Repeat the entries verbatim.
:::::
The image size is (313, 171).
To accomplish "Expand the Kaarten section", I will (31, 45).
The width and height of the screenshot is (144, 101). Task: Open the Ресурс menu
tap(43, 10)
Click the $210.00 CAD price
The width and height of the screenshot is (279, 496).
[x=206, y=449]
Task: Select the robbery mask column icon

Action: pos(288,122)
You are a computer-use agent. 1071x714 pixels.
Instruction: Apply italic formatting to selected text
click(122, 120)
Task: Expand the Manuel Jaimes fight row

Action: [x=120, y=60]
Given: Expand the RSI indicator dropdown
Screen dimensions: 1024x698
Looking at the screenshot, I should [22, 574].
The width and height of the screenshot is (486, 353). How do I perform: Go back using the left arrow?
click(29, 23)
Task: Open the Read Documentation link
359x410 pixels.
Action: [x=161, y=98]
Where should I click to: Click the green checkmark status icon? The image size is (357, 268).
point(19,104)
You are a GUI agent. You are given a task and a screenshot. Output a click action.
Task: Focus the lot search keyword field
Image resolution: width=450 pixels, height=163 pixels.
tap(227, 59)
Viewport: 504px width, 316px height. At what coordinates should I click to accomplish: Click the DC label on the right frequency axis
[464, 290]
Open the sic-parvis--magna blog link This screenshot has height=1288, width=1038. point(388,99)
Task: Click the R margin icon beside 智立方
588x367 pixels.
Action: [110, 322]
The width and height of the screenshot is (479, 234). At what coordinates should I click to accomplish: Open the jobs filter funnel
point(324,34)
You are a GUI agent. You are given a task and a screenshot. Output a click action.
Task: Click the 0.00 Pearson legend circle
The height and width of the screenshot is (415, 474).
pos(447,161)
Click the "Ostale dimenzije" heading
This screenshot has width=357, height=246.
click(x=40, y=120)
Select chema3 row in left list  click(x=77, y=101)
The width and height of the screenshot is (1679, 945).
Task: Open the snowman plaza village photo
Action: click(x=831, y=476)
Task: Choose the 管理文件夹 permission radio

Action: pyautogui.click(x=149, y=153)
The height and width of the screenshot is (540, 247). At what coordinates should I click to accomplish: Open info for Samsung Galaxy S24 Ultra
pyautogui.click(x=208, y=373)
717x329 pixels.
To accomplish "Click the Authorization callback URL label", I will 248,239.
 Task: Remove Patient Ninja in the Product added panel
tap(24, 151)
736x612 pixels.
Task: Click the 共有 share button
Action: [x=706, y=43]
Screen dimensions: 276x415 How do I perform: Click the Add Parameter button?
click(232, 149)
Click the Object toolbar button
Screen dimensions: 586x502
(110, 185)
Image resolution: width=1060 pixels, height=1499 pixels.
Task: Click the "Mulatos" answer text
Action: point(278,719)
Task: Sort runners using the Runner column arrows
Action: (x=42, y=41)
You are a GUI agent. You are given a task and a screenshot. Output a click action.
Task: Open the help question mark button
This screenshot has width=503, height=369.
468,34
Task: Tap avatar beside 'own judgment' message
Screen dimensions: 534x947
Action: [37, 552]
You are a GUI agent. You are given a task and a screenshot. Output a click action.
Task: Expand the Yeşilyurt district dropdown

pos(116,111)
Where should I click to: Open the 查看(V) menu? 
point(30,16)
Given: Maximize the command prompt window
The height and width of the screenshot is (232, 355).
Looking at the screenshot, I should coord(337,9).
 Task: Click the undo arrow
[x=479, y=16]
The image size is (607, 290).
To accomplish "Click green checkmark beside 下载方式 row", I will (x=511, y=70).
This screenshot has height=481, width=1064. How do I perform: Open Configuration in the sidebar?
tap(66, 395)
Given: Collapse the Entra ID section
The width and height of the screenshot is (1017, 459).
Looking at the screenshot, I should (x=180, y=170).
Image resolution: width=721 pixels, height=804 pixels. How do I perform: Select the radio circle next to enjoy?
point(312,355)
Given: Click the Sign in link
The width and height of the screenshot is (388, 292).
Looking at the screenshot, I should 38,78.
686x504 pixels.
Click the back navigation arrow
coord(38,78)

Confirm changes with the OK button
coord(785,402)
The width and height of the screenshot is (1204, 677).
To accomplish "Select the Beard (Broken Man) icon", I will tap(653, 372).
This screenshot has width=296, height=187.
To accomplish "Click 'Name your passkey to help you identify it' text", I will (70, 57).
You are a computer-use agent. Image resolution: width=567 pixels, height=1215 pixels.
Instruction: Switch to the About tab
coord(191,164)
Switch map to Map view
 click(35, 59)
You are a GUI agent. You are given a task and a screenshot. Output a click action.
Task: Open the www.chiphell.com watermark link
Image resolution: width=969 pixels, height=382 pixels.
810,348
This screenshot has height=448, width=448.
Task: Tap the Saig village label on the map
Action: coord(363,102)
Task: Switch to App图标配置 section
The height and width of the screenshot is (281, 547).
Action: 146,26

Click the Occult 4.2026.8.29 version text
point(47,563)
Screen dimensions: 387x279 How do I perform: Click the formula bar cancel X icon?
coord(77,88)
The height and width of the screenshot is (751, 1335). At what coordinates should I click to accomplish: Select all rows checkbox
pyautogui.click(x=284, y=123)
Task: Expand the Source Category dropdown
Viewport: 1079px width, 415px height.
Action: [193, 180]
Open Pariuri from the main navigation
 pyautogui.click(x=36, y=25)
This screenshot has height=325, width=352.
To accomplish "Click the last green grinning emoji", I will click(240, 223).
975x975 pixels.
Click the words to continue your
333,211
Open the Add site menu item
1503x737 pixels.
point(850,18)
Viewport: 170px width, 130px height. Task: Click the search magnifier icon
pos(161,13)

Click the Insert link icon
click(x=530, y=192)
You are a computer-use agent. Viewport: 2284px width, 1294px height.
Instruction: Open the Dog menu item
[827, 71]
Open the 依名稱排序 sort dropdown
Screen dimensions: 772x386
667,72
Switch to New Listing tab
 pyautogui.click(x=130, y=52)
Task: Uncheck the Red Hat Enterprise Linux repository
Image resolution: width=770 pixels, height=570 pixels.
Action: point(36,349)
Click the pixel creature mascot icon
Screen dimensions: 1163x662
:::::
■ Answer box:
The image size is (313, 171).
To accomplish "Expand the Kaarten section", I will (31, 45).
The width and height of the screenshot is (144, 101). Task: Open the Ресурс menu
tap(43, 10)
Click the $210.00 CAD price
The width and height of the screenshot is (279, 496).
[x=206, y=449]
Task: Select the robbery mask column icon

Action: pos(288,122)
You are a computer-use agent. 1071x714 pixels.
Instruction: Apply italic formatting to selected text
click(122, 120)
Task: Expand the Manuel Jaimes fight row

Action: [x=120, y=60]
Given: Expand the RSI indicator dropdown
Screen dimensions: 1024x698
Looking at the screenshot, I should [22, 574].
The width and height of the screenshot is (486, 353). How do I perform: Go back using the left arrow?
click(29, 23)
Task: Open the Read Documentation link
359x410 pixels.
Action: [x=161, y=98]
Where should I click to: Click the green checkmark status icon? The image size is (357, 268).
point(19,104)
You are a GUI agent. You are given a task and a screenshot. Output a click action.
Task: Focus the lot search keyword field
Image resolution: width=450 pixels, height=163 pixels.
tap(227, 59)
Viewport: 504px width, 316px height. At what coordinates should I click to accomplish: Click the DC label on the right frequency axis
[464, 290]
Open the sic-parvis--magna blog link This screenshot has height=1288, width=1038. point(388,99)
Task: Click the R margin icon beside 智立方
588x367 pixels.
Action: [110, 322]
The width and height of the screenshot is (479, 234). At what coordinates should I click to accomplish: Open the jobs filter funnel
point(324,34)
You are a GUI agent. You are given a task and a screenshot. Output a click action.
Task: Click the 0.00 Pearson legend circle
The height and width of the screenshot is (415, 474).
pos(447,161)
Click the "Ostale dimenzije" heading
This screenshot has width=357, height=246.
click(x=40, y=120)
Select chema3 row in left list  click(x=77, y=101)
The width and height of the screenshot is (1679, 945).
Task: Open the snowman plaza village photo
Action: click(x=831, y=476)
Task: Choose the 管理文件夹 permission radio

Action: pyautogui.click(x=149, y=153)
The height and width of the screenshot is (540, 247). At what coordinates should I click to accomplish: Open info for Samsung Galaxy S24 Ultra
pyautogui.click(x=208, y=373)
717x329 pixels.
To accomplish "Click the Authorization callback URL label", I will 248,239.
 Task: Remove Patient Ninja in the Product added panel
tap(24, 151)
736x612 pixels.
Task: Click the 共有 share button
Action: [x=706, y=43]
Screen dimensions: 276x415 How do I perform: Click the Add Parameter button?
click(232, 149)
Click the Object toolbar button
Screen dimensions: 586x502
(110, 185)
Image resolution: width=1060 pixels, height=1499 pixels.
Task: Click the "Mulatos" answer text
Action: point(278,719)
Task: Sort runners using the Runner column arrows
Action: (x=42, y=41)
You are a GUI agent. You are given a task and a screenshot. Output a click action.
Task: Open the help question mark button
This screenshot has width=503, height=369.
468,34
Task: Tap avatar beside 'own judgment' message
Screen dimensions: 534x947
Action: [37, 552]
You are a GUI agent. You are given a task and a screenshot. Output a click action.
Task: Expand the Yeşilyurt district dropdown

pos(116,111)
Where should I click to: Open the 查看(V) menu? 
point(30,16)
Given: Maximize the command prompt window
The height and width of the screenshot is (232, 355).
Looking at the screenshot, I should coord(337,9).
 Task: Click the undo arrow
[x=479, y=16]
The image size is (607, 290).
To accomplish "Click green checkmark beside 下载方式 row", I will (x=511, y=70).
This screenshot has height=481, width=1064. How do I perform: Open Configuration in the sidebar?
tap(66, 395)
Given: Collapse the Entra ID section
The width and height of the screenshot is (1017, 459).
Looking at the screenshot, I should (x=180, y=170).
Image resolution: width=721 pixels, height=804 pixels. How do I perform: Select the radio circle next to enjoy?
point(312,355)
Given: Click the Sign in link
The width and height of the screenshot is (388, 292).
Looking at the screenshot, I should 38,78.
686x504 pixels.
Click the back navigation arrow
coord(38,78)

Confirm changes with the OK button
coord(785,402)
The width and height of the screenshot is (1204, 677).
To accomplish "Select the Beard (Broken Man) icon", I will tap(653, 372).
This screenshot has width=296, height=187.
To accomplish "Click 'Name your passkey to help you identify it' text", I will (70, 57).
You are a computer-use agent. Image resolution: width=567 pixels, height=1215 pixels.
Instruction: Switch to the About tab
coord(191,164)
Switch map to Map view
 click(35, 59)
You are a GUI agent. You are given a task and a screenshot. Output a click action.
Task: Open the www.chiphell.com watermark link
Image resolution: width=969 pixels, height=382 pixels.
810,348
This screenshot has height=448, width=448.
Task: Tap the Saig village label on the map
Action: coord(363,102)
Task: Switch to App图标配置 section
The height and width of the screenshot is (281, 547).
Action: 146,26

Click the Occult 4.2026.8.29 version text
point(47,563)
Screen dimensions: 387x279 How do I perform: Click the formula bar cancel X icon?
coord(77,88)
The height and width of the screenshot is (751, 1335). At what coordinates should I click to accomplish: Select all rows checkbox
pyautogui.click(x=284, y=123)
Task: Expand the Source Category dropdown
Viewport: 1079px width, 415px height.
Action: [193, 180]
Open Pariuri from the main navigation
 pyautogui.click(x=36, y=25)
This screenshot has height=325, width=352.
To accomplish "Click the last green grinning emoji", I will click(240, 223).
975x975 pixels.
Click the words to continue your
333,211
Open the Add site menu item
1503x737 pixels.
point(850,18)
Viewport: 170px width, 130px height. Task: Click the search magnifier icon
pos(161,13)

Click the Insert link icon
click(x=530, y=192)
You are a computer-use agent. Viewport: 2284px width, 1294px height.
Instruction: Open the Dog menu item
[827, 71]
Open the 依名稱排序 sort dropdown
Screen dimensions: 772x386
667,72
Switch to New Listing tab
 pyautogui.click(x=130, y=52)
Task: Uncheck the Red Hat Enterprise Linux repository
Image resolution: width=770 pixels, height=570 pixels.
Action: point(36,349)
Click the pixel creature mascot icon
Screen dimensions: 1163x662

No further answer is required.